Record excerpts:
* * * * *

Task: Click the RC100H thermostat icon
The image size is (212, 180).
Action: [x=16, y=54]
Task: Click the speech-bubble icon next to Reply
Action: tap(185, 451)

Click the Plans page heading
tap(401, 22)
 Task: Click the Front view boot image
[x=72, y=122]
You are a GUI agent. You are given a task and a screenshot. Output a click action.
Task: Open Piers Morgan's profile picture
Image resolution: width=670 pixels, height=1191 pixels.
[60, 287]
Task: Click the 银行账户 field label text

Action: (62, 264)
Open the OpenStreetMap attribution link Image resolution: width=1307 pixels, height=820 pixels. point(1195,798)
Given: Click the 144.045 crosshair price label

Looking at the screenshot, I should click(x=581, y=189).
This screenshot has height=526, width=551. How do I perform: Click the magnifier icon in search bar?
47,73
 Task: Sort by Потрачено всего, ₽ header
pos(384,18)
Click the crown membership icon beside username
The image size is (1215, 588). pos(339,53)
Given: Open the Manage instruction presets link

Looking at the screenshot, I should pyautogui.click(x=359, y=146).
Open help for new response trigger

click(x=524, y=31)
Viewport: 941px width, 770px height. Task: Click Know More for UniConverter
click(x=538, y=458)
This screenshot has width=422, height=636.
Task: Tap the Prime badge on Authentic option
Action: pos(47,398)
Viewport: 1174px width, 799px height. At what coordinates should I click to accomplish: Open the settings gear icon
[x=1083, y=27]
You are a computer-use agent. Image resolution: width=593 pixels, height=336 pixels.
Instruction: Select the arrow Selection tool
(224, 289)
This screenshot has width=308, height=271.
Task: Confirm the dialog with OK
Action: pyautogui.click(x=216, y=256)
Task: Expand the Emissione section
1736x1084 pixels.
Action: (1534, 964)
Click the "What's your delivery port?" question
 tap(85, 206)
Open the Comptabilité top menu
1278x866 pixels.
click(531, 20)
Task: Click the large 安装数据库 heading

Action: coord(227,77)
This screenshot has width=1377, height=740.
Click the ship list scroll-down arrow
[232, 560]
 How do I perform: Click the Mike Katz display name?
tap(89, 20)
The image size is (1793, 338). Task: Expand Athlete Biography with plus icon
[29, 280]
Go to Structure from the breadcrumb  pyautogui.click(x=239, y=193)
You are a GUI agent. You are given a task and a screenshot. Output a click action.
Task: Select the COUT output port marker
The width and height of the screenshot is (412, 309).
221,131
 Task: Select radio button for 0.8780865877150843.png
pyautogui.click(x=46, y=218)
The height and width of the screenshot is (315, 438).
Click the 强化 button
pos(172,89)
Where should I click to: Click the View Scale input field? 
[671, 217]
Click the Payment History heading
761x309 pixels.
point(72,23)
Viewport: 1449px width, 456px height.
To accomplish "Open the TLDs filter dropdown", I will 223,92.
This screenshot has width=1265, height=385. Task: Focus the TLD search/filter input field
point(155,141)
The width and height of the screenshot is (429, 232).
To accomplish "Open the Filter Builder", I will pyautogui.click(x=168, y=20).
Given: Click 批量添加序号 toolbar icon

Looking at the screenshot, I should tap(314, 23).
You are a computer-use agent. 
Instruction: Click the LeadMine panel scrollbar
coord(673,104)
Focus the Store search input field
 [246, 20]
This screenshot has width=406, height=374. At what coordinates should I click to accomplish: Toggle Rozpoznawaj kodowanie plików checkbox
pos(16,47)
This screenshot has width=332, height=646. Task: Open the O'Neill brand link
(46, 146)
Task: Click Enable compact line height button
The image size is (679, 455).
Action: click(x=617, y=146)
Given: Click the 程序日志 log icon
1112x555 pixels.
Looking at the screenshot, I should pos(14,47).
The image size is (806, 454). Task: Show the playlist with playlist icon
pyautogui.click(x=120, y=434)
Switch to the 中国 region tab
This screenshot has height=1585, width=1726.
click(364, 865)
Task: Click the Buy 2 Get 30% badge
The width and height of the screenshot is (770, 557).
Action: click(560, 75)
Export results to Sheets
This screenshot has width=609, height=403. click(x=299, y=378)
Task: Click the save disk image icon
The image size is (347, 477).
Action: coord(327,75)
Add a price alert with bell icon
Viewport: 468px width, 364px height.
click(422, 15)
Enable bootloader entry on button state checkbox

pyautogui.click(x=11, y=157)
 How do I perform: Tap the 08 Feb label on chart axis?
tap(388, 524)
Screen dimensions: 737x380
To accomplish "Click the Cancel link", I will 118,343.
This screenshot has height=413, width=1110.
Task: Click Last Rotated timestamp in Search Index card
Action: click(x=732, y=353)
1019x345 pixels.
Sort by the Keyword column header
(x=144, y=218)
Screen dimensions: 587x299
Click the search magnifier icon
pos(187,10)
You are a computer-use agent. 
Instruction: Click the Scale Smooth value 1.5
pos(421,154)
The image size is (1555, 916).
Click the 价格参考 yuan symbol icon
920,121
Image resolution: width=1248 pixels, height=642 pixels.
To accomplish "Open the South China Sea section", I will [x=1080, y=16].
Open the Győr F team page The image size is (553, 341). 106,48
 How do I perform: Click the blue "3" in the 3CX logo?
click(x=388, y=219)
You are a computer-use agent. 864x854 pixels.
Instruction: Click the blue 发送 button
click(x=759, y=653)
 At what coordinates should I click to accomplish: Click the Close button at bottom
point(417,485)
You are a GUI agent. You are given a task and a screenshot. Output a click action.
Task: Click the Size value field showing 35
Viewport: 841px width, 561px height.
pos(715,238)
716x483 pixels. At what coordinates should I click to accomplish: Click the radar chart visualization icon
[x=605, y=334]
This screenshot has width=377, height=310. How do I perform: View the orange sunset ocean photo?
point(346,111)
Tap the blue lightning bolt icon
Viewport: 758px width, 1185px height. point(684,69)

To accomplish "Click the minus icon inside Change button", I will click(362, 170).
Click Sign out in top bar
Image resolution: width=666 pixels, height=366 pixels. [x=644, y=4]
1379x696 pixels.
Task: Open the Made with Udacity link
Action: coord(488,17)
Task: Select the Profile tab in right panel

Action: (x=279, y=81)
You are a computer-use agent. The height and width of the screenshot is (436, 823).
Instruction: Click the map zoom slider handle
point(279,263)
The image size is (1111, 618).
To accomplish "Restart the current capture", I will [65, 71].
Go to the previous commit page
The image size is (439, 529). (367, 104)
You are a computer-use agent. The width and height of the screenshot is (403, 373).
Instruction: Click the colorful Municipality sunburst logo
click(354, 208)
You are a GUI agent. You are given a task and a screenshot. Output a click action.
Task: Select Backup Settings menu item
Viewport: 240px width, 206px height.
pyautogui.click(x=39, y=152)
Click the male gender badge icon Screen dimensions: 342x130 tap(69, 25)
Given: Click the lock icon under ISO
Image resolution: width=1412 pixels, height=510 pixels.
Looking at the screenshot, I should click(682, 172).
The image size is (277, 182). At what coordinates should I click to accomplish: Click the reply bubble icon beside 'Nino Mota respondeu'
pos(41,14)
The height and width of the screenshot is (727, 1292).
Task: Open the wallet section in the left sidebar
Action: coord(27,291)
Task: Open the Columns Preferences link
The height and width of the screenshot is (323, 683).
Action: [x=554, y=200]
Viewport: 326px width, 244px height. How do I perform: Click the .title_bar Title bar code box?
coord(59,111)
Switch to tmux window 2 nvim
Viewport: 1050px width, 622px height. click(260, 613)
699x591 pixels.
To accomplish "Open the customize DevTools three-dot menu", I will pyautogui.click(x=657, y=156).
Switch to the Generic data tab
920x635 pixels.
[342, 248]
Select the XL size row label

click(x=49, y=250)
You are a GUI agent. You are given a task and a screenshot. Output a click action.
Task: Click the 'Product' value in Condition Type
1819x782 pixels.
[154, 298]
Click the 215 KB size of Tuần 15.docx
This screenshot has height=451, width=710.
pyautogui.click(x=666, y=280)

* * * * *

What this task involves:
Please change "GUI agent" to "screen agent" throughout all of the items above, and give the lines back with nothing else altered.

Correct result:
Task: Click the RC100H thermostat icon
The image size is (212, 180).
Action: [x=16, y=54]
Task: Click the speech-bubble icon next to Reply
Action: tap(185, 451)

Click the Plans page heading
tap(401, 22)
 Task: Click the Front view boot image
[x=72, y=122]
You are a screen agent. You are given a task and a screenshot. Output a click action.
Task: Open Piers Morgan's profile picture
Image resolution: width=670 pixels, height=1191 pixels.
[60, 287]
Task: Click the 银行账户 field label text

Action: (62, 264)
Open the OpenStreetMap attribution link Image resolution: width=1307 pixels, height=820 pixels. point(1195,798)
Given: Click the 144.045 crosshair price label

Looking at the screenshot, I should click(x=581, y=189).
This screenshot has height=526, width=551. How do I perform: Click the magnifier icon in search bar?
47,73
 Task: Sort by Потрачено всего, ₽ header
pos(384,18)
Click the crown membership icon beside username
The image size is (1215, 588). pos(339,53)
Given: Open the Manage instruction presets link

Looking at the screenshot, I should pyautogui.click(x=359, y=146).
Open help for new response trigger

click(x=524, y=31)
Viewport: 941px width, 770px height. Task: Click Know More for UniConverter
click(x=538, y=458)
This screenshot has width=422, height=636.
Task: Tap the Prime badge on Authentic option
Action: pos(47,398)
Viewport: 1174px width, 799px height. At what coordinates should I click to accomplish: Open the settings gear icon
[x=1083, y=27]
You are a computer-use agent. Image resolution: width=593 pixels, height=336 pixels.
Instruction: Select the arrow Selection tool
(224, 289)
This screenshot has width=308, height=271.
Task: Confirm the dialog with OK
Action: pyautogui.click(x=216, y=256)
Task: Expand the Emissione section
1736x1084 pixels.
Action: (1534, 964)
Click the "What's your delivery port?" question
 tap(85, 206)
Open the Comptabilité top menu
1278x866 pixels.
click(531, 20)
Task: Click the large 安装数据库 heading

Action: coord(227,77)
This screenshot has width=1377, height=740.
Click the ship list scroll-down arrow
[232, 560]
 How do I perform: Click the Mike Katz display name?
tap(89, 20)
The image size is (1793, 338). Task: Expand Athlete Biography with plus icon
[29, 280]
Go to Structure from the breadcrumb  pyautogui.click(x=239, y=193)
You are a screen agent. You are given a task and a screenshot. Output a click action.
Task: Select the COUT output port marker
The width and height of the screenshot is (412, 309).
221,131
 Task: Select radio button for 0.8780865877150843.png
pyautogui.click(x=46, y=218)
The height and width of the screenshot is (315, 438).
Click the 强化 button
pos(172,89)
Where should I click to: Click the View Scale input field? 
[671, 217]
Click the Payment History heading
761x309 pixels.
point(72,23)
Viewport: 1449px width, 456px height.
To accomplish "Open the TLDs filter dropdown", I will 223,92.
This screenshot has width=1265, height=385. Task: Focus the TLD search/filter input field
point(155,141)
The width and height of the screenshot is (429, 232).
To accomplish "Open the Filter Builder", I will pyautogui.click(x=168, y=20).
Given: Click 批量添加序号 toolbar icon

Looking at the screenshot, I should tap(314, 23).
You are a computer-use agent. 
Instruction: Click the LeadMine panel scrollbar
coord(673,104)
Focus the Store search input field
 [246, 20]
This screenshot has width=406, height=374. At what coordinates should I click to accomplish: Toggle Rozpoznawaj kodowanie plików checkbox
pos(16,47)
This screenshot has width=332, height=646. Task: Open the O'Neill brand link
(46, 146)
Task: Click Enable compact line height button
The image size is (679, 455).
Action: click(x=617, y=146)
Given: Click the 程序日志 log icon
1112x555 pixels.
Looking at the screenshot, I should pos(14,47).
The image size is (806, 454). Task: Show the playlist with playlist icon
pyautogui.click(x=120, y=434)
Switch to the 中国 region tab
This screenshot has height=1585, width=1726.
click(364, 865)
Task: Click the Buy 2 Get 30% badge
The width and height of the screenshot is (770, 557).
Action: click(560, 75)
Export results to Sheets
This screenshot has width=609, height=403. click(x=299, y=378)
Task: Click the save disk image icon
The image size is (347, 477).
Action: coord(327,75)
Add a price alert with bell icon
Viewport: 468px width, 364px height.
click(422, 15)
Enable bootloader entry on button state checkbox

pyautogui.click(x=11, y=157)
 How do I perform: Tap the 08 Feb label on chart axis?
tap(388, 524)
Screen dimensions: 737x380
To accomplish "Click the Cancel link", I will 118,343.
This screenshot has height=413, width=1110.
Task: Click Last Rotated timestamp in Search Index card
Action: click(x=732, y=353)
1019x345 pixels.
Sort by the Keyword column header
(x=144, y=218)
Screen dimensions: 587x299
Click the search magnifier icon
pos(187,10)
You are a computer-use agent. 
Instruction: Click the Scale Smooth value 1.5
pos(421,154)
The image size is (1555, 916).
Click the 价格参考 yuan symbol icon
920,121
Image resolution: width=1248 pixels, height=642 pixels.
To accomplish "Open the South China Sea section", I will [x=1080, y=16].
Open the Győr F team page The image size is (553, 341). 106,48
 How do I perform: Click the blue "3" in the 3CX logo?
click(x=388, y=219)
You are a computer-use agent. 864x854 pixels.
Instruction: Click the blue 发送 button
click(x=759, y=653)
 At what coordinates should I click to accomplish: Click the Close button at bottom
point(417,485)
You are a screen agent. You are given a task and a screenshot. Output a click action.
Task: Click the Size value field showing 35
Viewport: 841px width, 561px height.
pos(715,238)
716x483 pixels. At what coordinates should I click to accomplish: Click the radar chart visualization icon
[x=605, y=334]
This screenshot has width=377, height=310. How do I perform: View the orange sunset ocean photo?
point(346,111)
Tap the blue lightning bolt icon
Viewport: 758px width, 1185px height. point(684,69)

To accomplish "Click the minus icon inside Change button", I will click(362, 170).
Click Sign out in top bar
Image resolution: width=666 pixels, height=366 pixels. [x=644, y=4]
1379x696 pixels.
Task: Open the Made with Udacity link
Action: coord(488,17)
Task: Select the Profile tab in right panel

Action: (x=279, y=81)
You are a computer-use agent. The height and width of the screenshot is (436, 823).
Instruction: Click the map zoom slider handle
point(279,263)
The image size is (1111, 618).
To accomplish "Restart the current capture", I will [65, 71].
Go to the previous commit page
The image size is (439, 529). (367, 104)
You are a computer-use agent. The width and height of the screenshot is (403, 373).
Instruction: Click the colorful Municipality sunburst logo
click(354, 208)
You are a screen agent. You are given a task and a screenshot. Output a click action.
Task: Select Backup Settings menu item
Viewport: 240px width, 206px height.
pyautogui.click(x=39, y=152)
Click the male gender badge icon Screen dimensions: 342x130 tap(69, 25)
Given: Click the lock icon under ISO
Image resolution: width=1412 pixels, height=510 pixels.
Looking at the screenshot, I should click(682, 172).
The image size is (277, 182). At what coordinates should I click to accomplish: Click the reply bubble icon beside 'Nino Mota respondeu'
pos(41,14)
The height and width of the screenshot is (727, 1292).
Task: Open the wallet section in the left sidebar
Action: coord(27,291)
Task: Open the Columns Preferences link
The height and width of the screenshot is (323, 683).
Action: [x=554, y=200]
Viewport: 326px width, 244px height. How do I perform: Click the .title_bar Title bar code box?
coord(59,111)
Switch to tmux window 2 nvim
Viewport: 1050px width, 622px height. click(260, 613)
699x591 pixels.
To accomplish "Open the customize DevTools three-dot menu", I will pyautogui.click(x=657, y=156).
Switch to the Generic data tab
920x635 pixels.
[342, 248]
Select the XL size row label

click(x=49, y=250)
You are a screen agent. You are given a task and a screenshot. Output a click action.
Task: Click the 'Product' value in Condition Type
1819x782 pixels.
[154, 298]
Click the 215 KB size of Tuần 15.docx
This screenshot has height=451, width=710.
pyautogui.click(x=666, y=280)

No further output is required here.